King, kendi cemaatine de Ali'den bahsederken, "Muhammed Ali'nin dini hakkında ne düşünürseniz düşünün, cesaretine kesinlikle hayran olmalısınız" demiştir.

Muhammed Ali, dini değil insani değerleri merkeze alan biriydi.

*

Muhammed Ali’nin yaşamı bir yazıya sığmayacak denli derin, katmanlı ve kendine has detayları olan bir serüven.

Hakkında yazılmış onlarca biyografi kitabı, belgesel ve kurgu film var. 

Onun yaşam öyküsü, en zor ekonomik, siyasal ve toplumsal koşullar altında bile imkânsızı başarmak için mücadele etmenin değerini anlatır.

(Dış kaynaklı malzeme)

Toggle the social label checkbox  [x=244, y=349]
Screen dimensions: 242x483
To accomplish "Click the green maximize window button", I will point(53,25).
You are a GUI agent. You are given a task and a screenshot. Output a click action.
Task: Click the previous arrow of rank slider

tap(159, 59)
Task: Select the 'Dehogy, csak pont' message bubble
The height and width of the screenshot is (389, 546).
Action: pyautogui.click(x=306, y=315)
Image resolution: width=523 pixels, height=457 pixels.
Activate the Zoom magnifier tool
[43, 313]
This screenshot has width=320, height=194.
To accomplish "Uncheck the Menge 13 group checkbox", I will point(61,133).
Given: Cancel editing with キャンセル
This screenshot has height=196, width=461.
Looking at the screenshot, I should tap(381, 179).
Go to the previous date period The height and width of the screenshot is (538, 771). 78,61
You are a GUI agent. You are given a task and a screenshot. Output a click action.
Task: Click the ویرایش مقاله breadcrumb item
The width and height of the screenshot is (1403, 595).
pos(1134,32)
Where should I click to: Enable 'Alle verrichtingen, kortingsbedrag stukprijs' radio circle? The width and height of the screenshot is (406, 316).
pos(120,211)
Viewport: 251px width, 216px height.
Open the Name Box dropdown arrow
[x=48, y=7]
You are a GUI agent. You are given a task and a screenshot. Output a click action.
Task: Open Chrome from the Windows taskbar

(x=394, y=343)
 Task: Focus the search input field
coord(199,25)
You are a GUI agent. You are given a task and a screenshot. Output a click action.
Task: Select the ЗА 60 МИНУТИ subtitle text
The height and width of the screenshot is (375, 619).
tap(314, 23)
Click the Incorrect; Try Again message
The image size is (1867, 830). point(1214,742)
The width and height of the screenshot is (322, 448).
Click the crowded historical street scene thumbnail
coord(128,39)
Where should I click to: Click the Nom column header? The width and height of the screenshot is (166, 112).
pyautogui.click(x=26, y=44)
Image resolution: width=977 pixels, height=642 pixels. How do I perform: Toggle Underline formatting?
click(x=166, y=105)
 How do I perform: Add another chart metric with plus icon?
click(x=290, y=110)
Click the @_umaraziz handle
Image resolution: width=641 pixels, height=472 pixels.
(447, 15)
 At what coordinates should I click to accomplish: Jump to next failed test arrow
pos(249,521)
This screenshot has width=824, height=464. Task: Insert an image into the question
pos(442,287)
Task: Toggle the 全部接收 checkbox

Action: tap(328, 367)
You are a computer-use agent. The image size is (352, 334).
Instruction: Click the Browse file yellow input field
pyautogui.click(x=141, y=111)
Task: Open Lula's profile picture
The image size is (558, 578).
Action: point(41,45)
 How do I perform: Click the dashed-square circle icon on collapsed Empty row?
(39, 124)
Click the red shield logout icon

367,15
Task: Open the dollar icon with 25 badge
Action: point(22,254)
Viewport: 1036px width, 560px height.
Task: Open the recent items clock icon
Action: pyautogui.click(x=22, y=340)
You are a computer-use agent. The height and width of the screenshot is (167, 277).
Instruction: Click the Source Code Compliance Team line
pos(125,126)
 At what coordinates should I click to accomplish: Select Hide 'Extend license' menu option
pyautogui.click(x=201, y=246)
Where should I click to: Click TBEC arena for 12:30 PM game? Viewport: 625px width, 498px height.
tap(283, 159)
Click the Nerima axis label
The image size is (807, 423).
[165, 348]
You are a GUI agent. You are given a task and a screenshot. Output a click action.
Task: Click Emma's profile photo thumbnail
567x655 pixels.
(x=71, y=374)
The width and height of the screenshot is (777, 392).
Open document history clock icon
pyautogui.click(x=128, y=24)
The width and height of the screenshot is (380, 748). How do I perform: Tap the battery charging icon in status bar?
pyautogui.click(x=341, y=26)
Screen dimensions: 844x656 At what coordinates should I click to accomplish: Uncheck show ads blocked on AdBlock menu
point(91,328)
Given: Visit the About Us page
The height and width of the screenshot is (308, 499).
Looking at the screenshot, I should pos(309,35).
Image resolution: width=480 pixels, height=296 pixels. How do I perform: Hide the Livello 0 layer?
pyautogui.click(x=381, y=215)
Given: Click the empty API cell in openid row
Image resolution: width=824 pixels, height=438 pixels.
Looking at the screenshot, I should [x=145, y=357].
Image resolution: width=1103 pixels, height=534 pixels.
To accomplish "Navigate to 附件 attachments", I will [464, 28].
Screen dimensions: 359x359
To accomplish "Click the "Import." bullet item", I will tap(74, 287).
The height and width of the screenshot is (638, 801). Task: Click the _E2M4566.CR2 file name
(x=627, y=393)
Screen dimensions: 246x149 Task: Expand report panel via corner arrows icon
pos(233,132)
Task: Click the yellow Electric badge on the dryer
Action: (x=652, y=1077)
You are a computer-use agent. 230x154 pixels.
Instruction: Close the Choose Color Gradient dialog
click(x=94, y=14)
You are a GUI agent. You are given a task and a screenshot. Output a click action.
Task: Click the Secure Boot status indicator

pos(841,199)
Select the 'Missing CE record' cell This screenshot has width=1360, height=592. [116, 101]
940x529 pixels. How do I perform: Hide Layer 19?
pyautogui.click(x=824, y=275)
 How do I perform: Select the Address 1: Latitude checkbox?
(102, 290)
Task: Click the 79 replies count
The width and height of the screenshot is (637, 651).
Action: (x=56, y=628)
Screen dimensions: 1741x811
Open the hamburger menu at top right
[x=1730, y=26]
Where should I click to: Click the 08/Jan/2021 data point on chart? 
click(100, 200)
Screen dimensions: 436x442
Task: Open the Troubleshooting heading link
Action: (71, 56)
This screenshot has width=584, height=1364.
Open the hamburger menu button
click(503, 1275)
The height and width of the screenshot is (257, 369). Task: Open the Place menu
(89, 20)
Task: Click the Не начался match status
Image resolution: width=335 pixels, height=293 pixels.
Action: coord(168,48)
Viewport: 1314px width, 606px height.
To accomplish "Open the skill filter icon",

Onun yaşamına göz attığımızda her şey kötü giderken bile mücadeleden yılmamanın ve daha iyi bir yaşam için çaba harcamanın sonuç verebildiğini görürüz.

Nüktedan, delişmen, çalışkan, arzulu ve inatçı…

Agresif çehresinin ardında gizlediği muzip kişiliği ile tarihe geçen bu genç adamdan öğrenilecek çok şey var.

Muhammed Ali der ki:

“Eğer aklım onu kavrayabiliyorsa ve kalbim buna inanabiliyorsa, o zaman başarabilirim.” 

“Rüyalarınızı gerçekleştirmenin en iyi yolu uyanmaktır.” 

“İmkânsız geçicidir. Hiçbir şey imkânsız değildir.”

*

Muhammed Ali hakkında yapılmış belki de en iyi filmlerden birini önererek yazıyı bitirelim: “Ali”.

2001 yapımı filmin yönetmeni Michael Mann. Başrollerde Will Smith, Jamie Foxx, Mario Van Peebles, Jon Voight, Jeffrey Wright gibi ünlü Amerikalı oyuncular var.

Will Smith, Muhammed Ali’yi hakkıyla oynamış. Zaten bu rolüyle de 2002 Oscar ödüllerinde en iyi erkek oyuncu ödülüne aday gösterilmiş.

Tekrar da olsa izlenilesi bir film.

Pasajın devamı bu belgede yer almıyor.